I can offer the partner assistance to incorporate childbirth education knowledge and personal preferences into the reality of the birth room. I can assist with guidance for specific positions and techniques suited to different stages of labor. Many partners find the reassurance provided by a doula's presence invaluable. Labor and delivery can be an overwhelming experience. Having a doula who is comfortable in the hospital, understands labor and delivery, breaks down medical language into layman's terms, and helps facilitate questions can prove helpful for partners
Partners who plan to do the majority of hands-on labor support can benefit from doula support. In this scenario the partner is in the forefront and the doula is in the background. She steps in when needed to provide gentle support and guidance. Labor is often long and taxing, and having an additional support person can allow the partner time to take a restroom break, eat, and update family.

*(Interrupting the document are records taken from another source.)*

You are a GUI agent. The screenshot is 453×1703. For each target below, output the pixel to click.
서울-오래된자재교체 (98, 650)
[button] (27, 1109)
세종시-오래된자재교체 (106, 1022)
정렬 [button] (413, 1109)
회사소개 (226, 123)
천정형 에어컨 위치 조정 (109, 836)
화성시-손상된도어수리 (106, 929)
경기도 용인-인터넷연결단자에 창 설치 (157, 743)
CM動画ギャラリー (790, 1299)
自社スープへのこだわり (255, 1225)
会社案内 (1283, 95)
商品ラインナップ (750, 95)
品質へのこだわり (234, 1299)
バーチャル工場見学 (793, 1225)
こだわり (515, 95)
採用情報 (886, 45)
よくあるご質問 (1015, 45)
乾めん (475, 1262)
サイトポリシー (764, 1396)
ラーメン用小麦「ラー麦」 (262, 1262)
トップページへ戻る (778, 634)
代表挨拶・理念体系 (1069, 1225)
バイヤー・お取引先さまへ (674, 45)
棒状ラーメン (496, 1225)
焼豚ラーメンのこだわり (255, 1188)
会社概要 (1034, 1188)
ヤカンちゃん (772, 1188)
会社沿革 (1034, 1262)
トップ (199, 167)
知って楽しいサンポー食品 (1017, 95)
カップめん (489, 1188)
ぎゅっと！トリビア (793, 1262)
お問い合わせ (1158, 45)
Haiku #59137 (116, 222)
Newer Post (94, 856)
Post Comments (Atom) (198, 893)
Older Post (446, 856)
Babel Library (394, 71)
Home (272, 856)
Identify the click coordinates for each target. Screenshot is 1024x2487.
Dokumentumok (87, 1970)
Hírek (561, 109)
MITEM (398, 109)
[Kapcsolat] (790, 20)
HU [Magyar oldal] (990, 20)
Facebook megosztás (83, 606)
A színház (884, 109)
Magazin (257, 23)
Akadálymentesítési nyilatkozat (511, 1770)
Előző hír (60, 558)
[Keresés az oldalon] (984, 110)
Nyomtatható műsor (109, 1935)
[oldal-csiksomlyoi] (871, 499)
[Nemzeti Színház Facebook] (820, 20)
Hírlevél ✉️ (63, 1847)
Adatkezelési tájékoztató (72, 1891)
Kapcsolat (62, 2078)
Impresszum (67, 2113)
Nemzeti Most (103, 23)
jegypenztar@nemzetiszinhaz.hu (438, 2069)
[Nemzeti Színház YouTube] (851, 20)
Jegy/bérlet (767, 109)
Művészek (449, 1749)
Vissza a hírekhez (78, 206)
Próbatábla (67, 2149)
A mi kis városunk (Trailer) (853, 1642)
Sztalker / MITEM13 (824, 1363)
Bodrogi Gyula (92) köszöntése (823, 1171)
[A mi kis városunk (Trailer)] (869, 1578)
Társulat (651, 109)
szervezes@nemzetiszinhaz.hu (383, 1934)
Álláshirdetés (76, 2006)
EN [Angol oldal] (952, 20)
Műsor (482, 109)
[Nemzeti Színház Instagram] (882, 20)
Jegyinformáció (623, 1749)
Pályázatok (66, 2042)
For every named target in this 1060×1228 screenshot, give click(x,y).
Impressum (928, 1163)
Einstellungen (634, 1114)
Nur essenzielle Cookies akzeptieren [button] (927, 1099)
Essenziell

Some partners plan to share labor support equally with their doula. The partner and doula trade off providing hands-on help, verbal encouragement, and caring support. In this scenario the doula and partner will work in tandem to meet the laboring woman's needs. This allows for both partner and doula to take breaks, eat, update family, and rest as needed.
taking a step back
Partners who plan to take a less active labor support role can benefit from a doula. A partner may have personal reasons for providing less hands-on assistance, or he/she may have a specific reason which restricts their active participation (i.e. religious constraints, medical conditions). The partner will provide primary emotional support to the labor woman. The doula will provide hands-on support with physical comfort measures and verbal encouragement. This allows the partner to participate in the birth at their own comfort level. There is no replacement for the love and support a partner provides a laboring woman.